Repeat precisely the line in which "The image size is (910, 457)." occurs and all lines that follow it in the entries below. Pictures must be omitted.

BEGIN RECORDS SUPPLIED

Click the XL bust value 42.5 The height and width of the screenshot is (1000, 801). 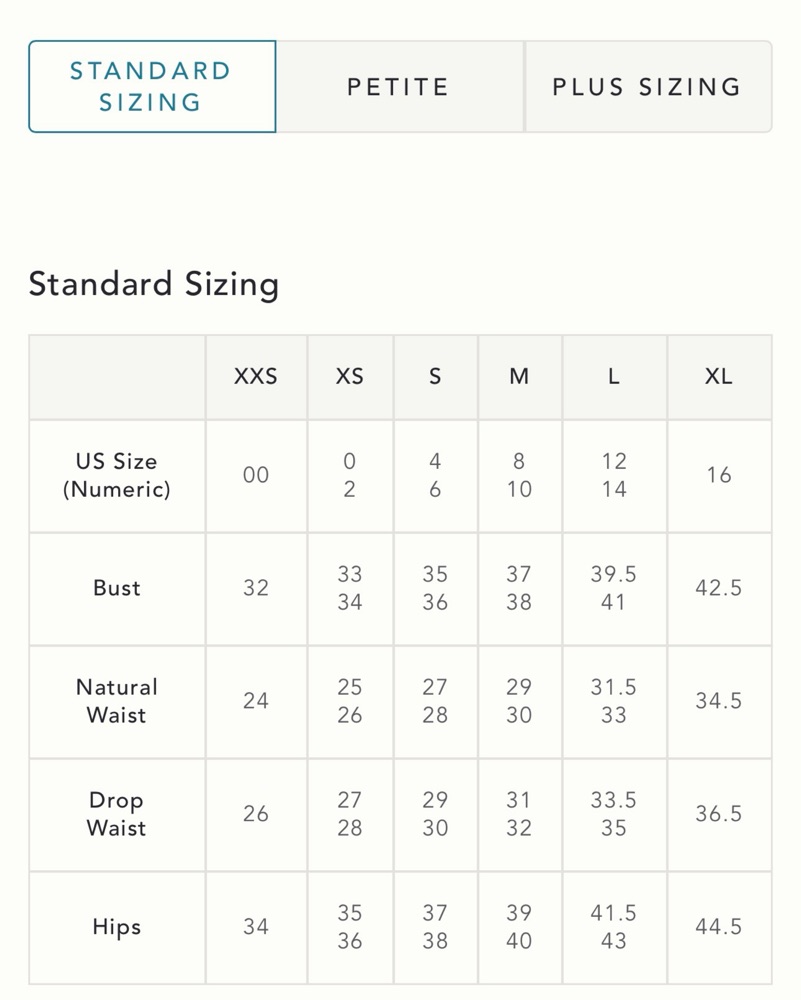[719, 589]
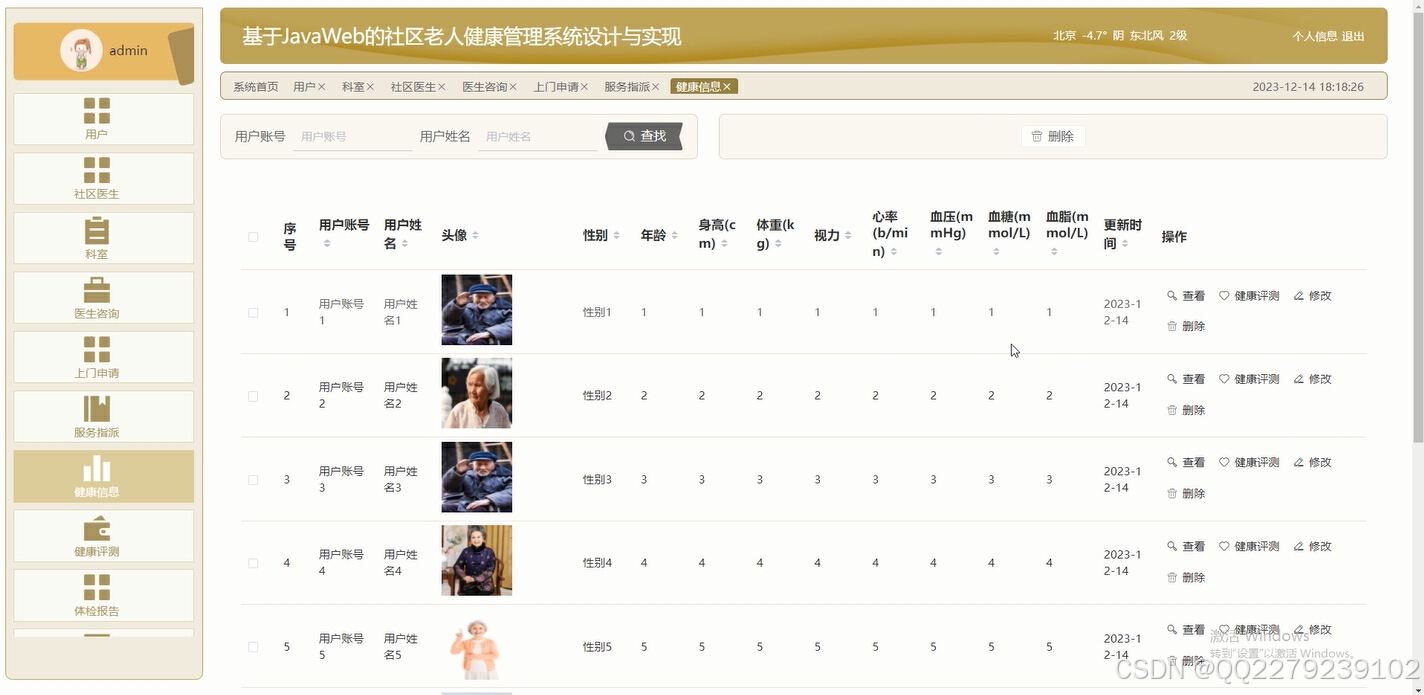The image size is (1424, 695).
Task: Switch to the 系统首页 tab
Action: coord(254,86)
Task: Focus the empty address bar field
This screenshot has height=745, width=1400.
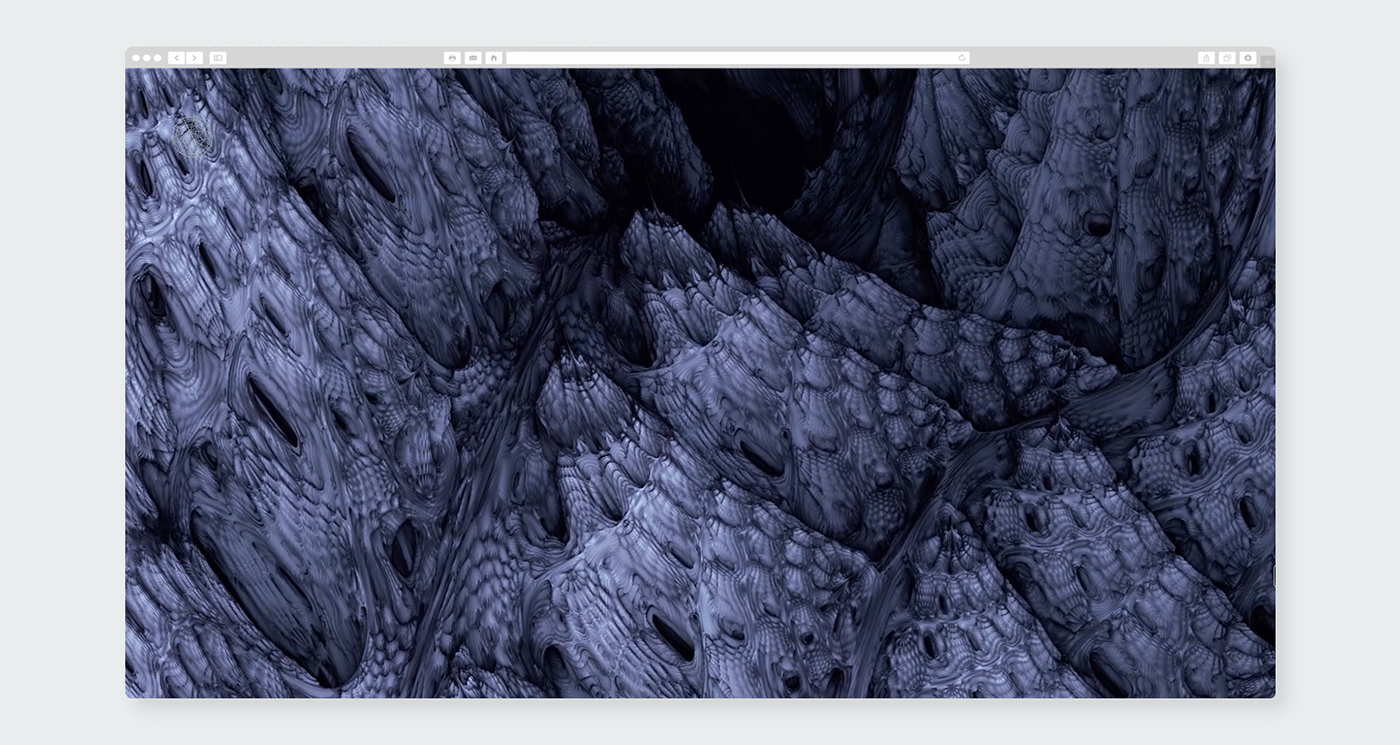Action: pyautogui.click(x=730, y=58)
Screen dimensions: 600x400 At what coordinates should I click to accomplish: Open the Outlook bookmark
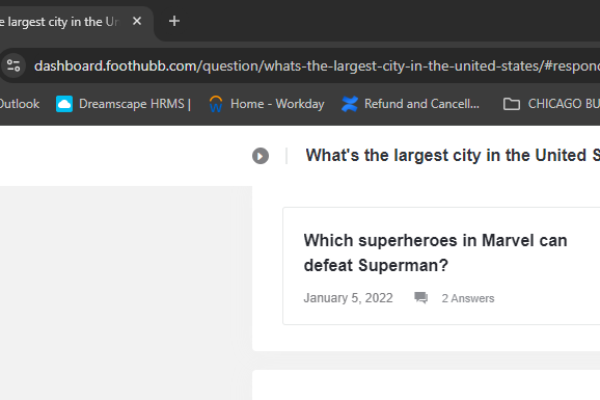(x=20, y=103)
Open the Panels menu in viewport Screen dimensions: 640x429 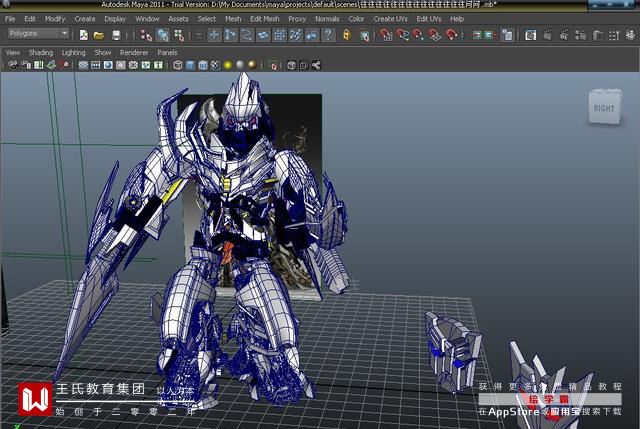tap(167, 52)
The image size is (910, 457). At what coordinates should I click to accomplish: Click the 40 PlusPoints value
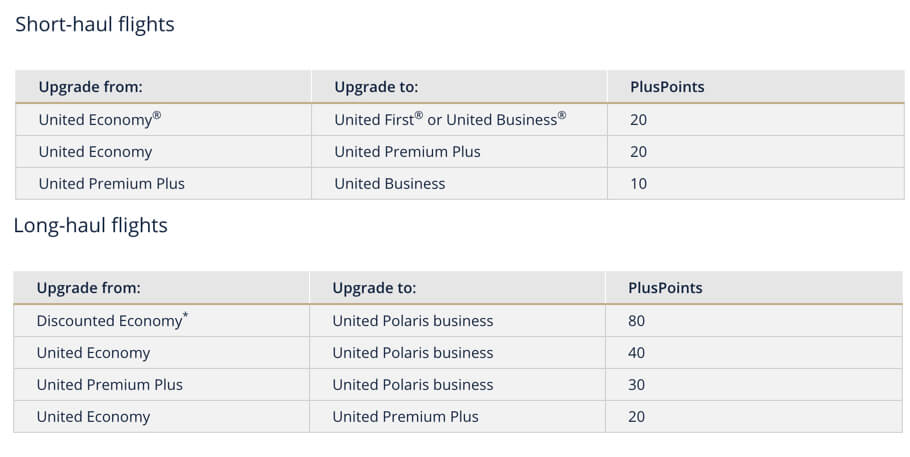pyautogui.click(x=637, y=352)
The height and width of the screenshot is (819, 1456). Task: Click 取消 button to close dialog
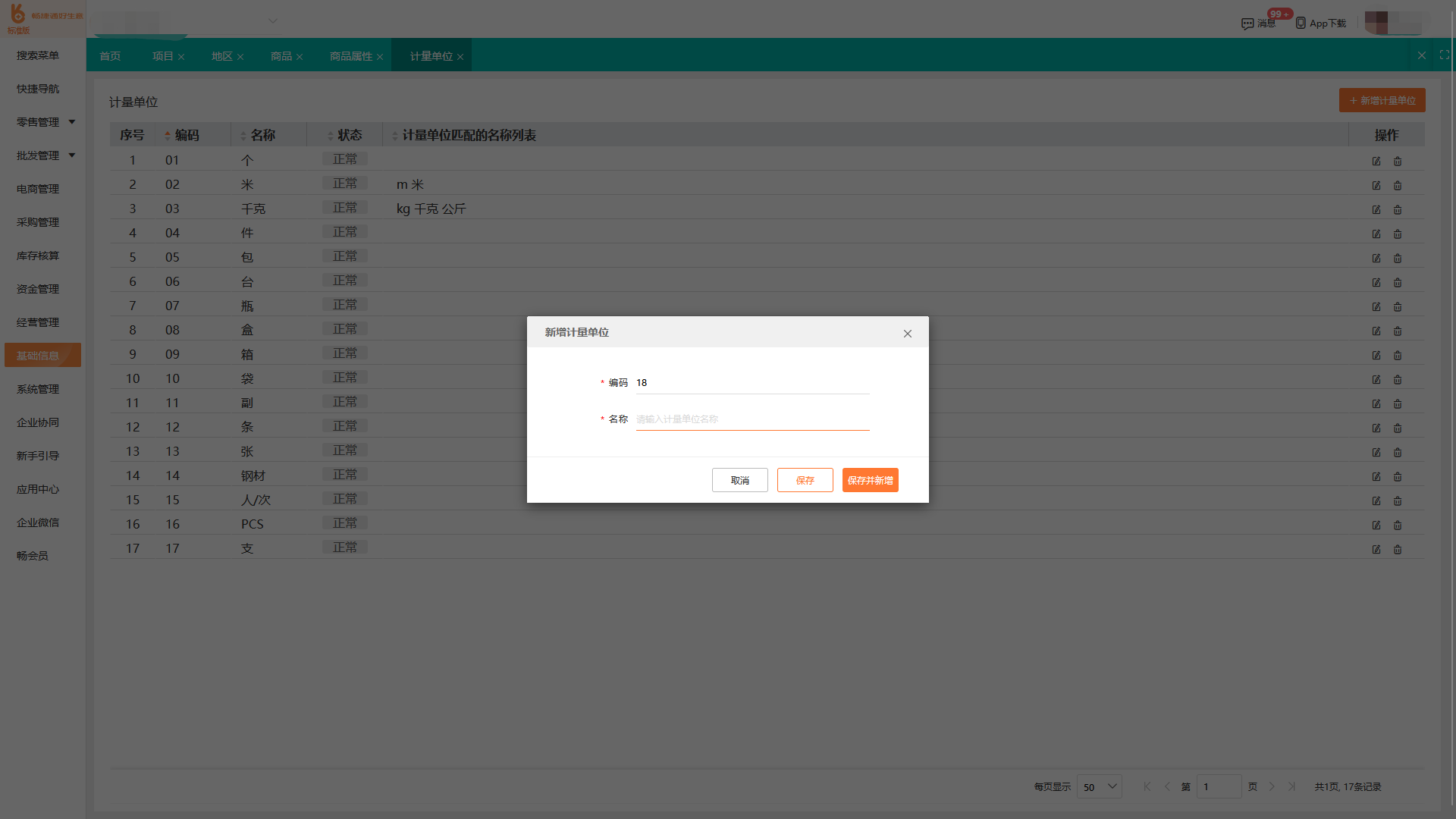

END RECORDS SUPPLIED

[SOLVED PROBLEM]
The image size is (910, 457). At what coordinates should I click to accomplish: Click the 40 PlusPoints value
pyautogui.click(x=637, y=352)
The height and width of the screenshot is (819, 1456). Task: Click 取消 button to close dialog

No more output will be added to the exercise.